If there is truth in the criticism, use it to improve your practice. Suppose someone complained that your receptionist was rude. Whether or not it was true (everyone has bad days), take the opportunity to remind your team to smile when they answer the phone. Provide refresher training with this exercise: Make yourself invisible to the others (use another room, a screen, blindfolds), then speak to them. Let them vote on whether you were smiling. You will be amazed at how easily your message is understood. Follow up by rewarding smiles with praise or goodies. Trust me; if you start handing out chocolate to every smiling face, those Pavlovian employees will soon smile all the time!
Critical evaluation is bound to arouse your anger; wait for it. We all take pride in our work. Your team is your family, and anyone attacking them can bring out your beast and not your best. The adage, “Don’t get mad, get even” has it wrong. It is OK to get mad, but then you have to get better. Most of your clients will appreciate it. To those that never complain and always take your advice, send thank–you cards just for being a wonderful pet parent. You will find your anger dissipates as you write details of how terrific each good client is and you imagine their pleasure when they read it.
Like grief, criticism is so painful that we are tempted to answer back in self–defense or appeasement. Neither response is appropriate in a public forum. Answer, of course (you want to show that you care about your service and your business), but just make a single statement in your defense, like, “I’m sorry we remember this incident differently.” Then offer a private exchange: “Please contact us personally so we can make sure you have been treated fairly and received our standard exemplary service. We take pride in our mission and strive to give top–notch care for pets and their people.”
Don’t get into a back–and–forth on social media. Just don’t do it, no matter how wrong they are. Those with justifiable complaints will contact you to right the wrong. Those complaining with ill intent won’t, thankfully—you do not want them for clients.
Remember, no matter how much you want to try to bargain with a critique, it’s always a mistake to let yourself be dragged into the fray. Mark Twain warned, “Never argue with a fool. Onlookers may not be able to tell the difference.”
Having failed to erase a bad review through anger or bargaining, we may feel helplessly discouraged, defeated and disheartened. But it’s a mistake to give up. A bad review will go away, as everything does. Your good reviews will soon scroll it off the page. Let’s face it, if you only have 5-star reviews, won’t people feel skeptical that you are buying them?

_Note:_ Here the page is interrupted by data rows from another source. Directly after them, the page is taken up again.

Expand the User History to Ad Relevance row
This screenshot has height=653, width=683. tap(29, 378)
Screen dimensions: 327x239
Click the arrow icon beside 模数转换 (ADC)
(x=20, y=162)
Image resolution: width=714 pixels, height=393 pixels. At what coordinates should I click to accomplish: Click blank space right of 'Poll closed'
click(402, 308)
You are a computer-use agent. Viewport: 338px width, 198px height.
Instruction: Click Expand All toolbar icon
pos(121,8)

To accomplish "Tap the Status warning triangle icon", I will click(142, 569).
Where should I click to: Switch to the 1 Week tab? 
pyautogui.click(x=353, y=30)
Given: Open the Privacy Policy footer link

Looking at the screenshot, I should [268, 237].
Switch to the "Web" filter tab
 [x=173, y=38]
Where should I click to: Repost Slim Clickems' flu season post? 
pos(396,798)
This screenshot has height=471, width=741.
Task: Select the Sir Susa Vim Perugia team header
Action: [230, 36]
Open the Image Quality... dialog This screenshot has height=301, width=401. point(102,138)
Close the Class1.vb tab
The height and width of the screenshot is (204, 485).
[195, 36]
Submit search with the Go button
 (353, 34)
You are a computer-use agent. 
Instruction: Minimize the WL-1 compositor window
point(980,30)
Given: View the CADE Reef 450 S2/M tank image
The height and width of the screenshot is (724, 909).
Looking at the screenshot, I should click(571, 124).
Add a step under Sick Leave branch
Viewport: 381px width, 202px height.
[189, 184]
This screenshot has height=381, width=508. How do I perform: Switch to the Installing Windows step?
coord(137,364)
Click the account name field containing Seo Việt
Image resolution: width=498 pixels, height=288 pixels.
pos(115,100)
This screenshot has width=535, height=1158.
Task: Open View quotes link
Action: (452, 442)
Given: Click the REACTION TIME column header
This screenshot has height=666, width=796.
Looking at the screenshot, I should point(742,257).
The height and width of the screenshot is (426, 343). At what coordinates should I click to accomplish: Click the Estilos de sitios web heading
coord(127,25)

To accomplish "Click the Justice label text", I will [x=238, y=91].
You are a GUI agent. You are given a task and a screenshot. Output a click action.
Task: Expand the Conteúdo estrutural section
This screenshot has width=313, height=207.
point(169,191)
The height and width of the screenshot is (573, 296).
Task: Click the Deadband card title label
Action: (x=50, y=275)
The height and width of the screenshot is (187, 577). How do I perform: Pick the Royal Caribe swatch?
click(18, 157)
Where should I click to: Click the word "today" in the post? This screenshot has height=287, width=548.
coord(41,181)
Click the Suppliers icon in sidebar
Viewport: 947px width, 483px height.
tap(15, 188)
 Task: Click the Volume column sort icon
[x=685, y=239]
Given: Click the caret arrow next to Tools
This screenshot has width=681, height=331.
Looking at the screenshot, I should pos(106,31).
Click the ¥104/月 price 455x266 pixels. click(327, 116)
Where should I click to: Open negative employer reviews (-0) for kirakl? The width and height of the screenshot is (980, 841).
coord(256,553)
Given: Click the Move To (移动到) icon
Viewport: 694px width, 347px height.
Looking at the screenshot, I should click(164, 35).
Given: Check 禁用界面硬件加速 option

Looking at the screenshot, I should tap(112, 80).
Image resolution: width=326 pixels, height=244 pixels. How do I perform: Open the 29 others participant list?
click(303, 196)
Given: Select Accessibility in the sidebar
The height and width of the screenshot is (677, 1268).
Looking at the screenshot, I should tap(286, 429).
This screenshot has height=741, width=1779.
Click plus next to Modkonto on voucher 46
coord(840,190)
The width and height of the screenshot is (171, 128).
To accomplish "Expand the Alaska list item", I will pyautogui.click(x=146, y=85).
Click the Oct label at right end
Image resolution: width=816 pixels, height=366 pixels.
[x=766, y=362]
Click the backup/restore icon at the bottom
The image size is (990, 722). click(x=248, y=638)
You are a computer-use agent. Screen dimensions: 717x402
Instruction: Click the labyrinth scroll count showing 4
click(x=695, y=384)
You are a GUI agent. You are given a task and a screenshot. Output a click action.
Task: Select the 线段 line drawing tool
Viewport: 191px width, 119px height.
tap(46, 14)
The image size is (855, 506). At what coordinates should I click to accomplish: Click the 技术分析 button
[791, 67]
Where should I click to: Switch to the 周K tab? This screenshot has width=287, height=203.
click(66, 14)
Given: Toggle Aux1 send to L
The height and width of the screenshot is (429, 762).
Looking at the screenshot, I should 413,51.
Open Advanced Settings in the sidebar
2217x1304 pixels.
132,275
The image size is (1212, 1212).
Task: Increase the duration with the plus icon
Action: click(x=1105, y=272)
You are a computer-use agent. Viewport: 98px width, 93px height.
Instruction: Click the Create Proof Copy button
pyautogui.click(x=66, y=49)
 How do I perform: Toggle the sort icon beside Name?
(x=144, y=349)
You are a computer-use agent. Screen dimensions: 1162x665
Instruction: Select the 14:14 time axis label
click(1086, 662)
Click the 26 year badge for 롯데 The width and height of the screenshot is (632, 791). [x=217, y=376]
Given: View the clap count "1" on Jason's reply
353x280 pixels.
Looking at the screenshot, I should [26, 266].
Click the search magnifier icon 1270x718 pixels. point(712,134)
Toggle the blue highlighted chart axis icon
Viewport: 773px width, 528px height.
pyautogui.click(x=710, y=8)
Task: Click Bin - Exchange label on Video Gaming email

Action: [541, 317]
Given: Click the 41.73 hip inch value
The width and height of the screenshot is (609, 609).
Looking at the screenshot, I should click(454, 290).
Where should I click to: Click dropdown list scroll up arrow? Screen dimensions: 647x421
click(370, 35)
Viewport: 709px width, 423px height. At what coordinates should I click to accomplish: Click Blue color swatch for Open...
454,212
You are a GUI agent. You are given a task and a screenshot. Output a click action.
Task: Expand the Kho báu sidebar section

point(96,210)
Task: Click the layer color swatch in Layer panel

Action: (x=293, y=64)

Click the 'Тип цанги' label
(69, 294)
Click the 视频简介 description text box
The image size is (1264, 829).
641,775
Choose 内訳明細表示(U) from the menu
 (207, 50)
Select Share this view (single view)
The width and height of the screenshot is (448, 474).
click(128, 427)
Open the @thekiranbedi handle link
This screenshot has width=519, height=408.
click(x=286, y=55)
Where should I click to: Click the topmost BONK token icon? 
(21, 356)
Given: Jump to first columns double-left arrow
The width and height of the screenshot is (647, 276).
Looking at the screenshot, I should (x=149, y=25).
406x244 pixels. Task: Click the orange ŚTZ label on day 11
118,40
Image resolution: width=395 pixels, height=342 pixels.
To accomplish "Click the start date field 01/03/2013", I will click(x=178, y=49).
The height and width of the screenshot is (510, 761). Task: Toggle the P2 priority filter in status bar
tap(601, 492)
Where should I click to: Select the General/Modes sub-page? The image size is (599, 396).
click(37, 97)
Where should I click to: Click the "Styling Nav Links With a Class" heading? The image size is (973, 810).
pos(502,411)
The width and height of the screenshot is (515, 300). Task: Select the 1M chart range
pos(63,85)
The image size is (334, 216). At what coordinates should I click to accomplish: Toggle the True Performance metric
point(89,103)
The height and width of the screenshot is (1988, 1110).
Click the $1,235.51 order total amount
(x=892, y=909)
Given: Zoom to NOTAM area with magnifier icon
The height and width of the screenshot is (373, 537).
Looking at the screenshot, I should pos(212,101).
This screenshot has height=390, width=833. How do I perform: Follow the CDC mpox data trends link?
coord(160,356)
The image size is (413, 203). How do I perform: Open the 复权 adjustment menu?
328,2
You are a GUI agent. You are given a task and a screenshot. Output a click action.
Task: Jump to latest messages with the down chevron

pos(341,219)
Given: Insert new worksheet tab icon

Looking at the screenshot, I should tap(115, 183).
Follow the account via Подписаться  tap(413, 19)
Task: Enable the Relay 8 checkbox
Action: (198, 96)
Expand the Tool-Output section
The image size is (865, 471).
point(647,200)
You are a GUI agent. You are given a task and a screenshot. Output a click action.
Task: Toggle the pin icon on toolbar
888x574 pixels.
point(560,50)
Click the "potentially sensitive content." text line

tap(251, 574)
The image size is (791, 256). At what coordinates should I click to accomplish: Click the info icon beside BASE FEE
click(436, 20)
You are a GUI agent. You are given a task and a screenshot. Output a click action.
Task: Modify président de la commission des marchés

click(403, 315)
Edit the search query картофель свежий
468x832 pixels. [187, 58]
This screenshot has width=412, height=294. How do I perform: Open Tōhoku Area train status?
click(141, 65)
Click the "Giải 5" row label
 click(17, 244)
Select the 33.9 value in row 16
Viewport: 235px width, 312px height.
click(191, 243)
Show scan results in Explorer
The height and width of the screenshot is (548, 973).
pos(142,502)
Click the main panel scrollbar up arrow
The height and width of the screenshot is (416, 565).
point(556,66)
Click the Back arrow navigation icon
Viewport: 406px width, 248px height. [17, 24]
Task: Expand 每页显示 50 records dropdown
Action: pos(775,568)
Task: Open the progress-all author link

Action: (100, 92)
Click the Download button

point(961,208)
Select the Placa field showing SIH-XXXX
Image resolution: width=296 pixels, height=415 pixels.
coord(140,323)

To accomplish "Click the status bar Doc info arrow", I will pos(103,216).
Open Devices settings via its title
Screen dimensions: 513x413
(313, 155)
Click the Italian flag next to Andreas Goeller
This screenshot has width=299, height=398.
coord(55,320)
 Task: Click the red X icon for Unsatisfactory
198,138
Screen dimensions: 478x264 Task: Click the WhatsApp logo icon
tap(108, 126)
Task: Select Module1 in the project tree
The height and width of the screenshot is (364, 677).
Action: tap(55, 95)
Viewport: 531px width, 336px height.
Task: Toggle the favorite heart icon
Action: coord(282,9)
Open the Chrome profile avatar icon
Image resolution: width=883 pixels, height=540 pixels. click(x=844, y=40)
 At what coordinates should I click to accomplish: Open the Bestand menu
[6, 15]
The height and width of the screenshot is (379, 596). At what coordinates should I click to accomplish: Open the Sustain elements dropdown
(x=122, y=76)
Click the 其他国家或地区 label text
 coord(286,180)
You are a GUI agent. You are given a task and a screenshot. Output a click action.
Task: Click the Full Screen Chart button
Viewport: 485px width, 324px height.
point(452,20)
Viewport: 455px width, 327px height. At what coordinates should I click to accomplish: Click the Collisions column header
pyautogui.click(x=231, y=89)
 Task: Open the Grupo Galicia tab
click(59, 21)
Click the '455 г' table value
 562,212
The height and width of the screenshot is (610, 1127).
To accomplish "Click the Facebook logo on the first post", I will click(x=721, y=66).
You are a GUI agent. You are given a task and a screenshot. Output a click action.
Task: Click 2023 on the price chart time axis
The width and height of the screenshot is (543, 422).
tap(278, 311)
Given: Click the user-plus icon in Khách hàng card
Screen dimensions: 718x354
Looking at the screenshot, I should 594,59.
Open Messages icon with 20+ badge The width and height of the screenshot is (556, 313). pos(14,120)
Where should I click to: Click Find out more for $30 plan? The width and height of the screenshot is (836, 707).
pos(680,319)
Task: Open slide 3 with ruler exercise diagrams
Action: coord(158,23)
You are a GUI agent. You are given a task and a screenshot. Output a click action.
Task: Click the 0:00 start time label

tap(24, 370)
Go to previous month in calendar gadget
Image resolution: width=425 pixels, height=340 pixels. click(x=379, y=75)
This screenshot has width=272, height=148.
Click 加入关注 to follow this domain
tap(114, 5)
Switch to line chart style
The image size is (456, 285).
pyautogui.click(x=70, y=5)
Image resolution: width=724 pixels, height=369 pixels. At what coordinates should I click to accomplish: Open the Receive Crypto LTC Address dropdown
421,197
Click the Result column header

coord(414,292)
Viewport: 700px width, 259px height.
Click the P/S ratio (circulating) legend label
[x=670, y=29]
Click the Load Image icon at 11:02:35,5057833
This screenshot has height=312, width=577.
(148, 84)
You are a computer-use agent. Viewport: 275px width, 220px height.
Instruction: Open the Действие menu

Let the discomfort of feeling helpless and hopeless prompt you to seek good reviews. Put a note on your invoices asking people to share their experiences on Google. With a sign or a wall of pet photos (people love to show off their pets), remind people to check you out on Facebook where they are automatically asked to review you.
The last stage of dealing with bad reviews is…
Eventually, you remember that you are not a loser and realize that the angry mobs will dissipate (if they really formed, it is very hard to rally people for long, even if there’s a little buzz). People may jump on the negativity bandwagon at first, but soon their attention is pulled elsewhere. It will blow over, I promise.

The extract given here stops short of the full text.